● **THE EXERCISE**: Pick up the reader letters below on science fiction's failure to engage kids and continue them from their final sentence.

═════ TEXT BLOCK

Readers react to "Sci-Fi Doomed by Failure to Engage Kids"

 

Hi,  I have just read Dirk Griffin's essay SF doomed by failure to engage kids and sadly I have to largely agree with him.
 

I did point out in print way back in 1987 that the British SF Association was a "dinosaur" failing to engage the new generation and was challenged (aggressively) by a couple of leading lights of that organization for making that assertion.
 

Book (SF convention) fandom here in the UK is these days largely 40+ in age if not 50+.  TV media SF convention fandom appears a little younger at largely 30+, but is now showing signs of beginning to age.  However I have just come back from the Ukraine and this year's Eurocon saw the average attendance age of folk in their 30s and 40s.  So this may be a glimmer of hope, but just a flickering one.
 

The only thing I would like to add to Dirk's comments is that this phenomenon could be because our western culture is becoming intellectually decadent.  We are in a want it / have it (instantly) environment and who cares about the consequences or tomorrow...  The broader implications are extremely frightening.  Following the Eurocon a group of us (with the help of the Convention committee) had a rare opportunity to visit Chernobyl.  The nearby deserted town of Pripyat was most surreal and very science fictional.  Yet other than this year being the 20th anniversary of the Chernobyl explosion, it seems that the world has not taken the intergenerational issues to heart.  For example, the World continues to produce nuclear waste but (nearly) all countries have no (satisfactory) ways of dealing with it.  Another example is that of the (anthropogenic) greenhouse effect which first received popular media attention in the 1960s.  The pulse of carbon we are now releasing, if truly analogous to the Toarcian and Eocene events, means that global environmental change will be with us for 100,000 - 200,000 years (the length of time of these past carbon isotope excursions (CIE)), and remember the initial Eocene saw the biggest mass extinction event since the dinosaurs! (Google "Eocene" "carbon" and "extinction".)
 

I truly fear for the future and may be part of the last western generation to do so...
 

Sigh...
 

Jonathan Cowie
www.concatenation.org The Science Fact & Fiction Concatenation

 

* * * * *

 

This is a terrific commentary!  It pinpoints what's wrong with our society today. Too many of our children are indeed looking for the easy way.  They don't want to read and learn when they can rely on the opiate of TV/film.  There's a great deal of mental and physical laziness.

 

Meantime, as a nation our jobs are being outsourced, our products are made in other countries, and menial work is done by illegal immigrants.

══════════
═════ DATA BLOCK

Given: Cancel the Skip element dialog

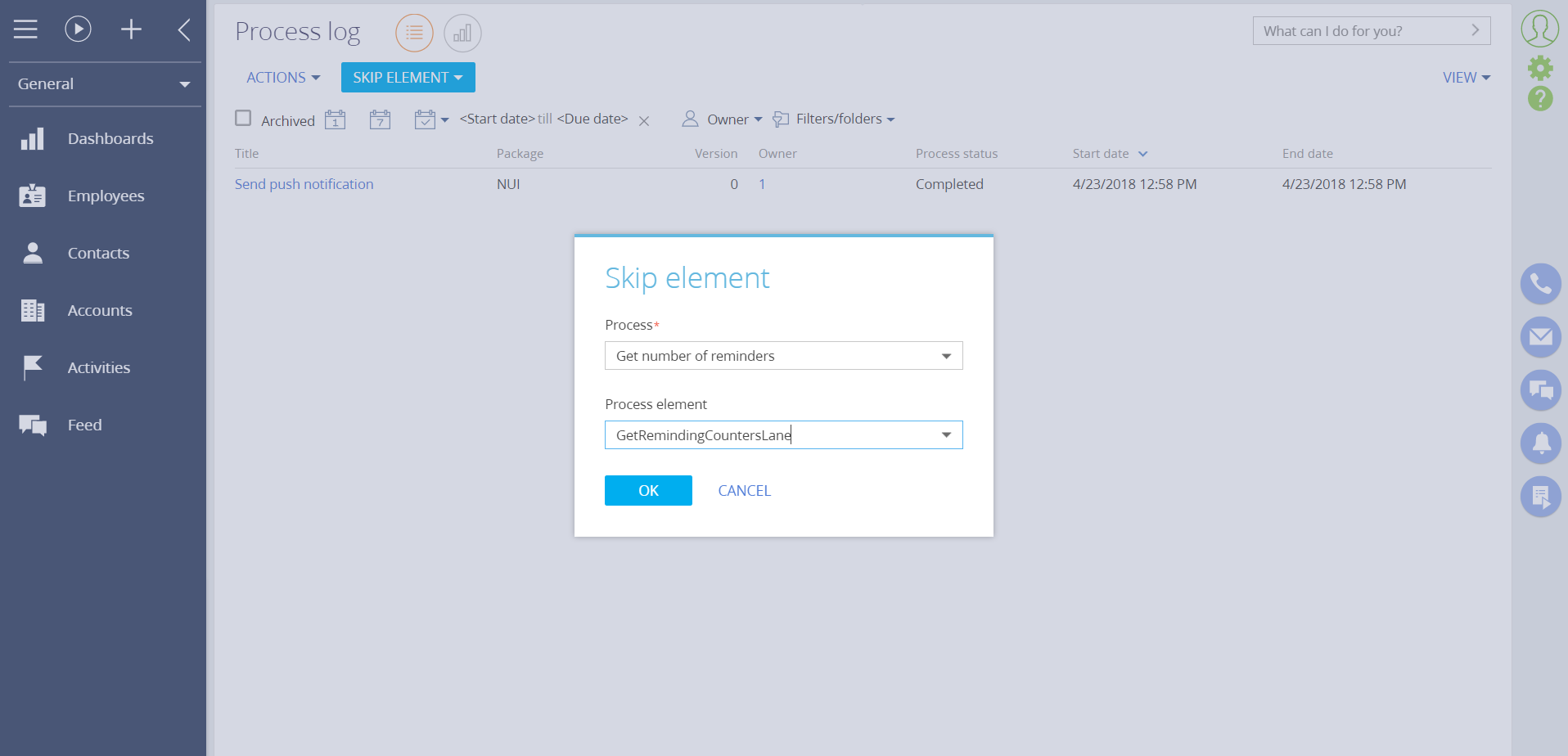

══════════

● **RESPONSE**:
It doesn't say much for the current generation!  Where are we headed?

 

Jacqueline Seewald

 

* * * * *

 

Excellent observations and ones that I've observed myself in my own nephews whom I have tried for years to interest in reading SF.  They enjoy it enough on television form old TV shows to fifties/sixties movies, but they just can't get motivated enough to actually read the stuff.  You're remarks hinting at an eventual loss of our larger western culture are also on the mark; the result of a school system that reduces western civilization to an equal value with every other.

 

Pierre Comtois

 

* * * * *

 

With regard to Dirk Griffin's column complaining that SF isn't reaching young kids like it used to, its previous "target audience" was bored, imaginative kids like me.

 

How easy is it for kids to be bored these days?  Multitasking isn't just for adults!  Kids are more likely to have ADD than be bored, even in school.  I found SF through TV and through fantasy books for kids.  Through comic books too, and through long days spent at libraries looking for something beyond the Hardy Boys.  Do kids spend time at libraries anymore?  Maybe there's a correlation between the decline of reading in general and the decline of new interest in SF.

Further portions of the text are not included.